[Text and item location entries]
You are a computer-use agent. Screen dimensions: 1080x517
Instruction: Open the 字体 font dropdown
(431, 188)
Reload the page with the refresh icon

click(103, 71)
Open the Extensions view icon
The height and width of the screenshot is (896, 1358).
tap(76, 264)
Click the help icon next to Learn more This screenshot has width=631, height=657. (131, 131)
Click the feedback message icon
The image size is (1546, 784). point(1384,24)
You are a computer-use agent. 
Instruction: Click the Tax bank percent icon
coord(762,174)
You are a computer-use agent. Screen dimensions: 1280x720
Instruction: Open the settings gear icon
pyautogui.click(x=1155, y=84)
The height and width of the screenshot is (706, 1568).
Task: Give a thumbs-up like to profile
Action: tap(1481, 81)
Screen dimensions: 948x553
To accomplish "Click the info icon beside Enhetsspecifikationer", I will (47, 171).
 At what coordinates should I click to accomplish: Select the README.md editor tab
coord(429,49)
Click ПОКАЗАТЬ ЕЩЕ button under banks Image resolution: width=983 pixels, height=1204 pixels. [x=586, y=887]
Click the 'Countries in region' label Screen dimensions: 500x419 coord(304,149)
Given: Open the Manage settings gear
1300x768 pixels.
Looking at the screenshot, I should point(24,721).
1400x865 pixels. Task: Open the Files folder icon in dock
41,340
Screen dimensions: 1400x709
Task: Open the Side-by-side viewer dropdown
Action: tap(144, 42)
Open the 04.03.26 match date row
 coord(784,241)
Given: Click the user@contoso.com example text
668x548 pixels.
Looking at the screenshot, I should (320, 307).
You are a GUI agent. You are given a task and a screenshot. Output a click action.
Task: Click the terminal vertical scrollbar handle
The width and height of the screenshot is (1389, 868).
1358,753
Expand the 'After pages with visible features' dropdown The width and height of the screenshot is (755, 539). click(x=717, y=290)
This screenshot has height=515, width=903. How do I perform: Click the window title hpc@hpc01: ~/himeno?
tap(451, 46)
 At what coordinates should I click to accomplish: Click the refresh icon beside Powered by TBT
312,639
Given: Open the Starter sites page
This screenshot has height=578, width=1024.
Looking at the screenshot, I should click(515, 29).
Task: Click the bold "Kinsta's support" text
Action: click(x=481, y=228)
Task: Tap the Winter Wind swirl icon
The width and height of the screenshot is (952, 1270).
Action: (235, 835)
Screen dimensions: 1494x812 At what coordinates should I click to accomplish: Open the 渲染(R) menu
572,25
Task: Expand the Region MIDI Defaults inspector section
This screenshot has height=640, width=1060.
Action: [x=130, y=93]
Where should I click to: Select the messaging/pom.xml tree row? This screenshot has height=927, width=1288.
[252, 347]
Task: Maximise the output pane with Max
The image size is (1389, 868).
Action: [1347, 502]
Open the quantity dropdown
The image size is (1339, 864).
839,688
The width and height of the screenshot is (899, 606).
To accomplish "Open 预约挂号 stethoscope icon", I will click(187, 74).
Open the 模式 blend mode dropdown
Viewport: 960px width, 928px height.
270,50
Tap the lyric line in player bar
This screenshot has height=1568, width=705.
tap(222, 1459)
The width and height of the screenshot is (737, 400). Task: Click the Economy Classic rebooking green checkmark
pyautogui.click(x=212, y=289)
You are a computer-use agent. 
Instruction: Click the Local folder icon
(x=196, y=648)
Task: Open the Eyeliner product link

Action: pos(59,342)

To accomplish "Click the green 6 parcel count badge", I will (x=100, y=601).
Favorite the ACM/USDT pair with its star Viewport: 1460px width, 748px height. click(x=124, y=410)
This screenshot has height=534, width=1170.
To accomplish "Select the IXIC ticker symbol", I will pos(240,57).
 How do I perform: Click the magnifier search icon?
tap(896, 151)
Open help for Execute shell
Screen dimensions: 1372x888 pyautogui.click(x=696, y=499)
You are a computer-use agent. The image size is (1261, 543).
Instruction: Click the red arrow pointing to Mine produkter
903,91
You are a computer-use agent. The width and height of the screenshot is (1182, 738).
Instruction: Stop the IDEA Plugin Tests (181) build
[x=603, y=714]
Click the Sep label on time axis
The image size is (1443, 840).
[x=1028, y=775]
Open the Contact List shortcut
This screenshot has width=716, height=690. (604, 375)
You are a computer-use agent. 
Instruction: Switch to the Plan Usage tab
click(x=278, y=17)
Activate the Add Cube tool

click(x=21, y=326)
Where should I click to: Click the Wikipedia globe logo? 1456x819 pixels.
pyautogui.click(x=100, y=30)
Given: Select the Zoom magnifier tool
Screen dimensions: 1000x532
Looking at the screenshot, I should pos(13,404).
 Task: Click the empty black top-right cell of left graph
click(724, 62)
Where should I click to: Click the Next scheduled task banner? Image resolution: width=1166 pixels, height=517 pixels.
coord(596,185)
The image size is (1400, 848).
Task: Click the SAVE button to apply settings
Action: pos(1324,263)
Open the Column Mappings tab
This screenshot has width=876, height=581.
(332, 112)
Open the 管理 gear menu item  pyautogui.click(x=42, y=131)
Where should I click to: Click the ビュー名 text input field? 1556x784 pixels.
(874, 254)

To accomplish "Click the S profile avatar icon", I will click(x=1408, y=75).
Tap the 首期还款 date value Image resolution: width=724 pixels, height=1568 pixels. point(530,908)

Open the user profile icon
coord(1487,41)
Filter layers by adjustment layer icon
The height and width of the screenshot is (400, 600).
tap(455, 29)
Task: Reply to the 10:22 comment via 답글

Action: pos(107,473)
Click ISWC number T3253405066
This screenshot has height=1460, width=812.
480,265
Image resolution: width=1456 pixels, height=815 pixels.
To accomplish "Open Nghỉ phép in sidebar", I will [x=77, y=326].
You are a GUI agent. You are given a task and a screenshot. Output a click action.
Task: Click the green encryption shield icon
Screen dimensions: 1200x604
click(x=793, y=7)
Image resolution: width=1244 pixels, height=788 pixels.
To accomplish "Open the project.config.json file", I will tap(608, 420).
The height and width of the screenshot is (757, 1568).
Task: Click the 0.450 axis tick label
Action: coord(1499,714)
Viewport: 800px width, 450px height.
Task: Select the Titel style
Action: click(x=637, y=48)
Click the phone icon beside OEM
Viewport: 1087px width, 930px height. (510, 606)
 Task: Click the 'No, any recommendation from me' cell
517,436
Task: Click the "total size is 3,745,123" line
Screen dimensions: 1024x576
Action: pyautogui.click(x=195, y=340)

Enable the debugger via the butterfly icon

Problem details
Go through all the entries and switch "icon" to "button" wherever it appears, leaving every other word the same.

Solution for this problem
You are a computer-use agent. Screen dimensions: 1080x517
Instruction: Open the 字体 font dropdown
(431, 188)
Reload the page with the refresh button

click(103, 71)
Open the Extensions view button
The height and width of the screenshot is (896, 1358).
tap(76, 264)
Click the help button next to Learn more This screenshot has width=631, height=657. (131, 131)
Click the feedback message button
The image size is (1546, 784). point(1384,24)
You are a computer-use agent. 
Instruction: Click the Tax bank percent button
coord(762,174)
You are a computer-use agent. Screen dimensions: 1280x720
Instruction: Open the settings gear button
pyautogui.click(x=1155, y=84)
The height and width of the screenshot is (706, 1568).
Task: Give a thumbs-up like to profile
Action: tap(1481, 81)
Screen dimensions: 948x553
To accomplish "Click the info button beside Enhetsspecifikationer", I will (47, 171).
 At what coordinates should I click to accomplish: Select the README.md editor tab
coord(429,49)
Click ПОКАЗАТЬ ЕЩЕ button under banks Image resolution: width=983 pixels, height=1204 pixels. [x=586, y=887]
Click the 'Countries in region' label Screen dimensions: 500x419 coord(304,149)
Given: Open the Manage settings gear
1300x768 pixels.
Looking at the screenshot, I should point(24,721).
1400x865 pixels. Task: Open the Files folder button in dock
41,340
Screen dimensions: 1400x709
Task: Open the Side-by-side viewer dropdown
Action: tap(144, 42)
Open the 04.03.26 match date row
 coord(784,241)
Given: Click the user@contoso.com example text
668x548 pixels.
Looking at the screenshot, I should (320, 307).
You are a GUI agent. You are given a task and a screenshot. Output a click action.
Task: Click the terminal vertical scrollbar handle
The width and height of the screenshot is (1389, 868).
1358,753
Expand the 'After pages with visible features' dropdown The width and height of the screenshot is (755, 539). click(x=717, y=290)
This screenshot has height=515, width=903. How do I perform: Click the window title hpc@hpc01: ~/himeno?
tap(451, 46)
 At what coordinates should I click to accomplish: Click the refresh button beside Powered by TBT
312,639
Given: Open the Starter sites page
This screenshot has height=578, width=1024.
Looking at the screenshot, I should click(515, 29).
Task: Click the bold "Kinsta's support" text
Action: click(x=481, y=228)
Task: Tap the Winter Wind swirl button
The width and height of the screenshot is (952, 1270).
Action: (235, 835)
Screen dimensions: 1494x812 At what coordinates should I click to accomplish: Open the 渲染(R) menu
572,25
Task: Expand the Region MIDI Defaults inspector section
This screenshot has height=640, width=1060.
Action: [x=130, y=93]
Where should I click to: Select the messaging/pom.xml tree row? This screenshot has height=927, width=1288.
[252, 347]
Task: Maximise the output pane with Max
The image size is (1389, 868).
Action: [1347, 502]
Open the quantity dropdown
The image size is (1339, 864).
839,688
The width and height of the screenshot is (899, 606).
To accomplish "Open 预约挂号 stethoscope button", I will click(187, 74).
Open the 模式 blend mode dropdown
Viewport: 960px width, 928px height.
270,50
Tap the lyric line in player bar
This screenshot has height=1568, width=705.
tap(222, 1459)
The width and height of the screenshot is (737, 400). Task: Click the Economy Classic rebooking green checkmark
pyautogui.click(x=212, y=289)
You are a computer-use agent. 
Instruction: Click the Local folder button
(x=196, y=648)
Task: Open the Eyeliner product link

Action: pos(59,342)

To accomplish "Click the green 6 parcel count badge", I will (x=100, y=601).
Favorite the ACM/USDT pair with its star Viewport: 1460px width, 748px height. click(x=124, y=410)
This screenshot has height=534, width=1170.
To accomplish "Select the IXIC ticker symbol", I will pos(240,57).
 How do I perform: Click the magnifier search button?
tap(896, 151)
Open help for Execute shell
Screen dimensions: 1372x888 pyautogui.click(x=696, y=499)
You are a computer-use agent. The image size is (1261, 543).
Instruction: Click the red arrow pointing to Mine produkter
903,91
You are a computer-use agent. The width and height of the screenshot is (1182, 738).
Instruction: Stop the IDEA Plugin Tests (181) build
[x=603, y=714]
Click the Sep label on time axis
The image size is (1443, 840).
[x=1028, y=775]
Open the Contact List shortcut
This screenshot has width=716, height=690. (604, 375)
You are a computer-use agent. 
Instruction: Switch to the Plan Usage tab
click(x=278, y=17)
Activate the Add Cube tool

click(x=21, y=326)
Where should I click to: Click the Wikipedia globe logo? 1456x819 pixels.
pyautogui.click(x=100, y=30)
Given: Select the Zoom magnifier tool
Screen dimensions: 1000x532
Looking at the screenshot, I should pos(13,404).
 Task: Click the empty black top-right cell of left graph
click(724, 62)
Where should I click to: Click the Next scheduled task banner? Image resolution: width=1166 pixels, height=517 pixels.
coord(596,185)
The image size is (1400, 848).
Task: Click the SAVE button to apply settings
Action: pos(1324,263)
Open the Column Mappings tab
This screenshot has width=876, height=581.
(332, 112)
Open the 管理 gear menu item  pyautogui.click(x=42, y=131)
Where should I click to: Click the ビュー名 text input field? 1556x784 pixels.
(874, 254)

To accomplish "Click the S profile avatar button", I will click(x=1408, y=75).
Tap the 首期还款 date value Image resolution: width=724 pixels, height=1568 pixels. point(530,908)

Open the user profile button
coord(1487,41)
Filter layers by adjustment layer button
The height and width of the screenshot is (400, 600).
tap(455, 29)
Task: Reply to the 10:22 comment via 답글

Action: pos(107,473)
Click ISWC number T3253405066
This screenshot has height=1460, width=812.
480,265
Image resolution: width=1456 pixels, height=815 pixels.
To accomplish "Open Nghỉ phép in sidebar", I will [x=77, y=326].
You are a GUI agent. You are given a task and a screenshot. Output a click action.
Task: Click the green encryption shield button
Screen dimensions: 1200x604
click(x=793, y=7)
Image resolution: width=1244 pixels, height=788 pixels.
To accomplish "Open the project.config.json file", I will tap(608, 420).
The height and width of the screenshot is (757, 1568).
Task: Click the 0.450 axis tick label
Action: coord(1499,714)
Viewport: 800px width, 450px height.
Task: Select the Titel style
Action: click(x=637, y=48)
Click the phone button beside OEM
Viewport: 1087px width, 930px height. (510, 606)
 Task: Click the 'No, any recommendation from me' cell
517,436
Task: Click the "total size is 3,745,123" line
Screen dimensions: 1024x576
Action: pyautogui.click(x=195, y=340)

Enable the debugger via the butterfly button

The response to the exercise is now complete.